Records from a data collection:
______

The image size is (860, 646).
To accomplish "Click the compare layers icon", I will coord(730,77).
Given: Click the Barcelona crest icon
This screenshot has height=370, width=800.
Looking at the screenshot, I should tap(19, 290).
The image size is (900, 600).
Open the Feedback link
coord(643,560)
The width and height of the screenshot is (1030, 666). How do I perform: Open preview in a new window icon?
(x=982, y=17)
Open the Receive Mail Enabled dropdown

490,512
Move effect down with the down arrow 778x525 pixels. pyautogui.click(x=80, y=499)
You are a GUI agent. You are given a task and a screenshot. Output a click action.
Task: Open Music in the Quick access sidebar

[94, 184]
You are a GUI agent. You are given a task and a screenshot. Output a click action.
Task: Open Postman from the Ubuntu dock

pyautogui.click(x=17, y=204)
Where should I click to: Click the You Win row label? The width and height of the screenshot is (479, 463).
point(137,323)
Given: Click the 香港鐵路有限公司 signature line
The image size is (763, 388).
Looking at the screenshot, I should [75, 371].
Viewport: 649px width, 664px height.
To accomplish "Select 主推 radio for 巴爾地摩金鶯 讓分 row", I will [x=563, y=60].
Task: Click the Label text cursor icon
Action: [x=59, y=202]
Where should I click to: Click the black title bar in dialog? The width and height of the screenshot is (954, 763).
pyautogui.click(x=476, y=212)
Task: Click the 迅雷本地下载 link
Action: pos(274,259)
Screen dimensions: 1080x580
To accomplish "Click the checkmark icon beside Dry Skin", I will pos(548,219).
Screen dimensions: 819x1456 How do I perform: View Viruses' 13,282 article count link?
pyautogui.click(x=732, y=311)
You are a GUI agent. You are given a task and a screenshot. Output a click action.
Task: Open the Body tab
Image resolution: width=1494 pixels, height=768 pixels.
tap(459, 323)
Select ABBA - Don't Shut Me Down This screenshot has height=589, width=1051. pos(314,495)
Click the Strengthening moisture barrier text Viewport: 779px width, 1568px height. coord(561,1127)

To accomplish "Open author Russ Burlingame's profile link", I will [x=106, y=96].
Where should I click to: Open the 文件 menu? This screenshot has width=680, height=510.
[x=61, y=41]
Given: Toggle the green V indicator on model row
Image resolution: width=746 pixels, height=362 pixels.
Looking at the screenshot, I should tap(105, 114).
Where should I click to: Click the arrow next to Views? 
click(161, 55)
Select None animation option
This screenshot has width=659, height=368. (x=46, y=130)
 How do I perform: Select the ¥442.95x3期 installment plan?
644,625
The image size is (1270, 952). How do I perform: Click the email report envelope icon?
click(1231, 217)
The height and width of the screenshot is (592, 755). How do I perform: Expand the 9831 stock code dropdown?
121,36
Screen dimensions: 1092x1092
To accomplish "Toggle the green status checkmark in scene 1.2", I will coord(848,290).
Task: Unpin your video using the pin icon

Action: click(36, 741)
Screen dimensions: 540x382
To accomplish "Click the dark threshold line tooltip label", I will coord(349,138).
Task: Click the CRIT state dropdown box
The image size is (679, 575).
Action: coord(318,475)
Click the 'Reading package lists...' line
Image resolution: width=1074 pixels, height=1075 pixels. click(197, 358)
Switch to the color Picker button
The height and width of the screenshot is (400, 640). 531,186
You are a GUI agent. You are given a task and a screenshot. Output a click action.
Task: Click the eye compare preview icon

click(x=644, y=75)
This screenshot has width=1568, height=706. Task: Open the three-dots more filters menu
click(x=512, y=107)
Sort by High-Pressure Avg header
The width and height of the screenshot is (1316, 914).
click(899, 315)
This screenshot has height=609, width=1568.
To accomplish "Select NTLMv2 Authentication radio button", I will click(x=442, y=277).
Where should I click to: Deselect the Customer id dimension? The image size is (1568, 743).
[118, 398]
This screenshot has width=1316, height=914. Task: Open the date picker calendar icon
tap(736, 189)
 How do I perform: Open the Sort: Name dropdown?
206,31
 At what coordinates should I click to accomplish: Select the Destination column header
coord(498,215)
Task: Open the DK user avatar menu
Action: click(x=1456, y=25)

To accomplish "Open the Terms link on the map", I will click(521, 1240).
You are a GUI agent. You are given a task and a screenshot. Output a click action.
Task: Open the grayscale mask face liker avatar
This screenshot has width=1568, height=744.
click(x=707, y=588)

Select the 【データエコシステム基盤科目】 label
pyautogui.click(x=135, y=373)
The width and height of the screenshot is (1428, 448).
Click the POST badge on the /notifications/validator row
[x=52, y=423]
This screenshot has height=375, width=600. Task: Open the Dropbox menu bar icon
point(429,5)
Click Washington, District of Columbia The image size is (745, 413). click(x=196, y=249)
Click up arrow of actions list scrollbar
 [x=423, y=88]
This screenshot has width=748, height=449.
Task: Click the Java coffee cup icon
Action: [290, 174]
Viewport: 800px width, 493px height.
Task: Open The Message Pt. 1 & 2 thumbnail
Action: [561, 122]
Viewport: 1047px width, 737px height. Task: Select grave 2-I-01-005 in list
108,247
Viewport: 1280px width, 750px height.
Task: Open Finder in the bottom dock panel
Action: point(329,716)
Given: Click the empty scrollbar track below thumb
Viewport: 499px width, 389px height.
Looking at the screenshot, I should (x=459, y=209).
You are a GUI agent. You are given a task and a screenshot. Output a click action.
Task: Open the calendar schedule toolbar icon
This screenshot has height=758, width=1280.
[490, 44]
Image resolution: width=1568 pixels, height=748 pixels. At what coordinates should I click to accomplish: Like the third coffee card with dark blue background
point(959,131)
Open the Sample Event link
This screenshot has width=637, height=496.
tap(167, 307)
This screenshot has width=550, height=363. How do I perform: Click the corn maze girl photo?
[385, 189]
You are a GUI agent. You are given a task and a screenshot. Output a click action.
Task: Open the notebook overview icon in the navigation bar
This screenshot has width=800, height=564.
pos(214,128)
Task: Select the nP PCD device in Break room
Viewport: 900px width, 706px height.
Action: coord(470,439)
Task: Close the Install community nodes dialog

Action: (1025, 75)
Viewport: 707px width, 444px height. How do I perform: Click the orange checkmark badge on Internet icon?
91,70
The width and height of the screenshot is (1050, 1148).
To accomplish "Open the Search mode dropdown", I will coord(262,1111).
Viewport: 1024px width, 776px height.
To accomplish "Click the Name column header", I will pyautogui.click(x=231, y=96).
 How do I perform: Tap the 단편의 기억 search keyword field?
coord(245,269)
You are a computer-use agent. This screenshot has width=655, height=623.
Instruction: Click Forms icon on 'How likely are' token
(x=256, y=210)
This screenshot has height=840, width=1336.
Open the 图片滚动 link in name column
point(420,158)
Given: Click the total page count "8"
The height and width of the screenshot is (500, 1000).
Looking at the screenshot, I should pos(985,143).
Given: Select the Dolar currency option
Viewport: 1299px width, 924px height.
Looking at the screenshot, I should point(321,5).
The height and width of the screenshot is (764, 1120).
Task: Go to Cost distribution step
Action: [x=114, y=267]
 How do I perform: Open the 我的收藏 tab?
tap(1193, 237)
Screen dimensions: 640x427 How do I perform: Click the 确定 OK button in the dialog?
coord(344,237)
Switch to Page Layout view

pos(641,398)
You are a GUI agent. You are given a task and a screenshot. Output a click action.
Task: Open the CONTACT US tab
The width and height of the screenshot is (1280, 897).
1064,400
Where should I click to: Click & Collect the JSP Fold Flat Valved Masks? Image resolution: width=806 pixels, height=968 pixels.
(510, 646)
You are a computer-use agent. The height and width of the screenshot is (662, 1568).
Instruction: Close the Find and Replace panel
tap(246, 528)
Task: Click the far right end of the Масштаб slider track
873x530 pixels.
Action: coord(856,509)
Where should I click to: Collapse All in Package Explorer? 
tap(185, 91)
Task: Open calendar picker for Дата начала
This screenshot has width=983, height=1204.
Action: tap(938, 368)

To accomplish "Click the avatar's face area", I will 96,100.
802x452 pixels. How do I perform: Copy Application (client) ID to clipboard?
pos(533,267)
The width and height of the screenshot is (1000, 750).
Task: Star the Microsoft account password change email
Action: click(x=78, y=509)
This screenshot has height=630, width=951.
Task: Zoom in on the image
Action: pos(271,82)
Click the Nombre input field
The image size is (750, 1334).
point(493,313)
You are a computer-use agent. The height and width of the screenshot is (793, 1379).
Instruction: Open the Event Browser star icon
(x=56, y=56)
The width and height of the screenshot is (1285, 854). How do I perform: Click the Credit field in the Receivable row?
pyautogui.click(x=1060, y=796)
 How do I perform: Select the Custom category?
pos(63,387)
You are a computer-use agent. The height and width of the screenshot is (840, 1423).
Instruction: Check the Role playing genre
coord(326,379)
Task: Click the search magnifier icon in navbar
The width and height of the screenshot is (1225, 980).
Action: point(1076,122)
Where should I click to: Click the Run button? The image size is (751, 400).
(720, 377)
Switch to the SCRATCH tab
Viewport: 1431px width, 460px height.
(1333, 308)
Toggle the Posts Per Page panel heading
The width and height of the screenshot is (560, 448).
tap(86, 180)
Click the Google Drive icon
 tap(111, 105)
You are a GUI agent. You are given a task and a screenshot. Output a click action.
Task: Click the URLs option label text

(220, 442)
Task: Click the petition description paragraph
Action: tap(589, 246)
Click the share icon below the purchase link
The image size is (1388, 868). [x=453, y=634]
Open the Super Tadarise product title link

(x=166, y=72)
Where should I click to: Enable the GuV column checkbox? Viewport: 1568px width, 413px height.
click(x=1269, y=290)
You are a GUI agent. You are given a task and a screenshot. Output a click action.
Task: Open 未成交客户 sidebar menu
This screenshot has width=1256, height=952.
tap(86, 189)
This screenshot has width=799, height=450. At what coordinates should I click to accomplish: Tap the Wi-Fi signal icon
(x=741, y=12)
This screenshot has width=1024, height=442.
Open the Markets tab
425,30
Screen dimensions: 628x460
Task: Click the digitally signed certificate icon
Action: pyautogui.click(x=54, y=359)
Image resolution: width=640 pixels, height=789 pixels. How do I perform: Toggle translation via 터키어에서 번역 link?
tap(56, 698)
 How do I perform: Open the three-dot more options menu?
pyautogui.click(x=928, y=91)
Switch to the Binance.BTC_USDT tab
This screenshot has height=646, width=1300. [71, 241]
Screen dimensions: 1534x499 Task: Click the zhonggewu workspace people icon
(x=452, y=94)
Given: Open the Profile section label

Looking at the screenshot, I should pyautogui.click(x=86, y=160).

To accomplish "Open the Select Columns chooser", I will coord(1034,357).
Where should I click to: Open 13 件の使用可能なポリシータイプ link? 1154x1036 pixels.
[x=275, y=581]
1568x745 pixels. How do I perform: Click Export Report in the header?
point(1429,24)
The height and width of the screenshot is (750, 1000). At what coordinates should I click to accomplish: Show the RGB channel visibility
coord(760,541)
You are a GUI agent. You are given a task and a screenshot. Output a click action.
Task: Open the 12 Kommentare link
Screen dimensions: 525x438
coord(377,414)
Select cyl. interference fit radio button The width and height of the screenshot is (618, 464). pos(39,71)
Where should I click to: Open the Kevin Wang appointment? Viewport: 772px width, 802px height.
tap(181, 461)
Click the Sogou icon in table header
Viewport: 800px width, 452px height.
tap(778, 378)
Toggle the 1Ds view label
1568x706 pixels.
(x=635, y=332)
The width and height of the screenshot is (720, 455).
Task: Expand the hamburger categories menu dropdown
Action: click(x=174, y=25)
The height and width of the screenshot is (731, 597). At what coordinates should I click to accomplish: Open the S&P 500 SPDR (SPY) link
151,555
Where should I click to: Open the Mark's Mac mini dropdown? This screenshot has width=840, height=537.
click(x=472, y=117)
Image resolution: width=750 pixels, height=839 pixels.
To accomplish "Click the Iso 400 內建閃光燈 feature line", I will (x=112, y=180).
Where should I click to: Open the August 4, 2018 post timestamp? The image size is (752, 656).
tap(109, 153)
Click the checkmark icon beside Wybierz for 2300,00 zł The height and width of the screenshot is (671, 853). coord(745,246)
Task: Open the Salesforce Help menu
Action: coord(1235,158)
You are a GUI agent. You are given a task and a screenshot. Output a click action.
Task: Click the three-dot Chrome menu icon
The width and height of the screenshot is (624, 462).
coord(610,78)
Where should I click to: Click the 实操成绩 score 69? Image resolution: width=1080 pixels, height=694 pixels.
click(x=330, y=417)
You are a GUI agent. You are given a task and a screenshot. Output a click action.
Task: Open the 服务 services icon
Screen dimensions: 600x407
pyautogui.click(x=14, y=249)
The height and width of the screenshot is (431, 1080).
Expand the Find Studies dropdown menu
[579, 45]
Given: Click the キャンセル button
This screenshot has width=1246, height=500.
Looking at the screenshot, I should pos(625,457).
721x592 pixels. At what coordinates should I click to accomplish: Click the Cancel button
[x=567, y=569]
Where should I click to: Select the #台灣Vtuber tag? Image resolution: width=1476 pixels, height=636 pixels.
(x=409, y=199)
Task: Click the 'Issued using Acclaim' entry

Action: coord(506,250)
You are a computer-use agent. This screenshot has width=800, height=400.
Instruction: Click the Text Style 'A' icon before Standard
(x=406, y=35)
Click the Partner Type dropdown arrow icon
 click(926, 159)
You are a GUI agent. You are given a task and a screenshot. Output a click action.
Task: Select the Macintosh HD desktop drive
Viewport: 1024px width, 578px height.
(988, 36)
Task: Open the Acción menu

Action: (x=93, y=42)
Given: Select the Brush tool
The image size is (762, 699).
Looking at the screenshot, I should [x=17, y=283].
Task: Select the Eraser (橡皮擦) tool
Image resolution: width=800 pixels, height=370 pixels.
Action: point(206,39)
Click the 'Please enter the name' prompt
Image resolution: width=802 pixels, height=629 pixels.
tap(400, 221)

______

GOAL OF THE EXERCISE:
Look through the records for the word "track". Every line that has it should be copied.

EXPECTED ANSWER:
Given: Click the empty scrollbar track below thumb
Task: Click the far right end of the Масштаб slider track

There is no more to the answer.